1. **Look at the Right Side ($g(t)$):** Our right side is $4t\sin 2t$. This is a polynomial ($4t$, which is degree 1) multiplied by a sine function ($\sin 2t$).
2. **Initial Guess for $y_p$:** When our right side has a polynomial ($P(t)$) times a sine or cosine, our first guess for $y_p$ should include a general polynomial of the same degree for *both* sine and cosine terms.
* Since $4t$ is degree 1, we'd guess something like $(At+B)$ for the polynomial part.
* So, an initial guess would be $(At+B)\cos 2t + (Ct+D)\sin 2t$. (A, B, C, D are our "undetermined coefficients").
3. **Checking for Overlap (Avoiding Duplication!):** We have to make sure our guess for $y_p$ doesn't accidentally have any terms that are already in our $y_c$. If it does, our guess won't work correctly, and we need to adjust it!
* Let's check $y_c = C_1e^{2t} + C_2e^{-2t} + C_3\cos(2t) + C_4\sin(2t)$.

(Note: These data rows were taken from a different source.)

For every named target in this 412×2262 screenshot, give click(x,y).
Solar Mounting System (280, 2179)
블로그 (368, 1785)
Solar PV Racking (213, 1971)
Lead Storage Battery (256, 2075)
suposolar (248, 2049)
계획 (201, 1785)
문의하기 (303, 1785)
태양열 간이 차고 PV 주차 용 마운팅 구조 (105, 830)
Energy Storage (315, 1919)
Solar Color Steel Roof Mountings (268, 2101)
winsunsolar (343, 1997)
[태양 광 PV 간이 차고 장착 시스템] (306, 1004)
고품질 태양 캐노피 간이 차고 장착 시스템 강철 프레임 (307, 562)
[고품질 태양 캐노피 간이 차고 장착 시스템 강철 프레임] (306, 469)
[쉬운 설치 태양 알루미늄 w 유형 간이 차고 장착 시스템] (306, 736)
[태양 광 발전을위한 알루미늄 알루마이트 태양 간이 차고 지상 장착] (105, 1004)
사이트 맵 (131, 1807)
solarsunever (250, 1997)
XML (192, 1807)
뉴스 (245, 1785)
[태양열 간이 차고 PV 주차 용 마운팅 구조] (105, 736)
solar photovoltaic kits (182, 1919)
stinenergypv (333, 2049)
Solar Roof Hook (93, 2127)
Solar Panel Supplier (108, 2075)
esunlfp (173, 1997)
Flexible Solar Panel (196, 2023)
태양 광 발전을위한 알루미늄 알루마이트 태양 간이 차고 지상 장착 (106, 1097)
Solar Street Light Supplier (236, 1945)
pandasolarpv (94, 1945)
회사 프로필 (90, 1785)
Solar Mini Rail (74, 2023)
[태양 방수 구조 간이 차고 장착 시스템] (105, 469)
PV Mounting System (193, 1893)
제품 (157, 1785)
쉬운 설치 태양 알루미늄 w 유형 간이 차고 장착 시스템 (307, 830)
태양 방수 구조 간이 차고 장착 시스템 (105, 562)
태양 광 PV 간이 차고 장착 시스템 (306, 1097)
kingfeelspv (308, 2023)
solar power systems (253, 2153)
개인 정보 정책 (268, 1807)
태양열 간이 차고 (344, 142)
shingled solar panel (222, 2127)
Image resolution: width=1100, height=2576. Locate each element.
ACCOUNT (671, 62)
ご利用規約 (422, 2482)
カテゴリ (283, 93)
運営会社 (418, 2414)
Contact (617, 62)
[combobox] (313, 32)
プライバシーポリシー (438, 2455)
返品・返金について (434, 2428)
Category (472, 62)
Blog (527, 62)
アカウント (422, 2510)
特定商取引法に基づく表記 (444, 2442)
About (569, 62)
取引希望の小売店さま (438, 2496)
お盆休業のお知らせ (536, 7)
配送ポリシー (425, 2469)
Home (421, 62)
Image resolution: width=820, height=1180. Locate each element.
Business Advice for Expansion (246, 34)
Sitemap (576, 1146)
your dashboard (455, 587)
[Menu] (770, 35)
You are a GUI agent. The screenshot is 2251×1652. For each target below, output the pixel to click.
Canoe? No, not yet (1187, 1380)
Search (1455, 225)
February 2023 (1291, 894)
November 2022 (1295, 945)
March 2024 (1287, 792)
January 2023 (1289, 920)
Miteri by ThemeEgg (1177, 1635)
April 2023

* Notice that our initial guess for $y_p$ includes terms like $B\cos 2t$ and $D\sin 2t$. But wait! These exact forms ($\cos 2t$ and $\sin 2t$) are already present in $y_c$ (as $C_3\cos 2t$ and $C_4\sin 2t$). This is an overlap!
4. **Fixing the Overlap (Multiplying by 't'):** When there's an overlap, we need to multiply our initial guess by the smallest power of 't' (like $t^1$, $t^2$, etc.) until there's no more overlap.
* The "exponent" related to our $g(t) = 4t\sin 2t$ involves $0 \pm 2i$. We saw in Part (a) that $\pm 2i$ were roots of our characteristic equation. They appeared once!
* So, we need to multiply our initial guess by $t^1$.
* Our new, corrected guess becomes $t \cdot [(At+B)\cos 2t + (Ct+D)\sin 2t]$.
* Distributing the 't', we get: $y_p = (At^2+Bt)\cos(2t) + (Ct^2+Dt)\sin(2t)$. Now, none of these terms are in $y_c$, so this is the correct form for our particular solution!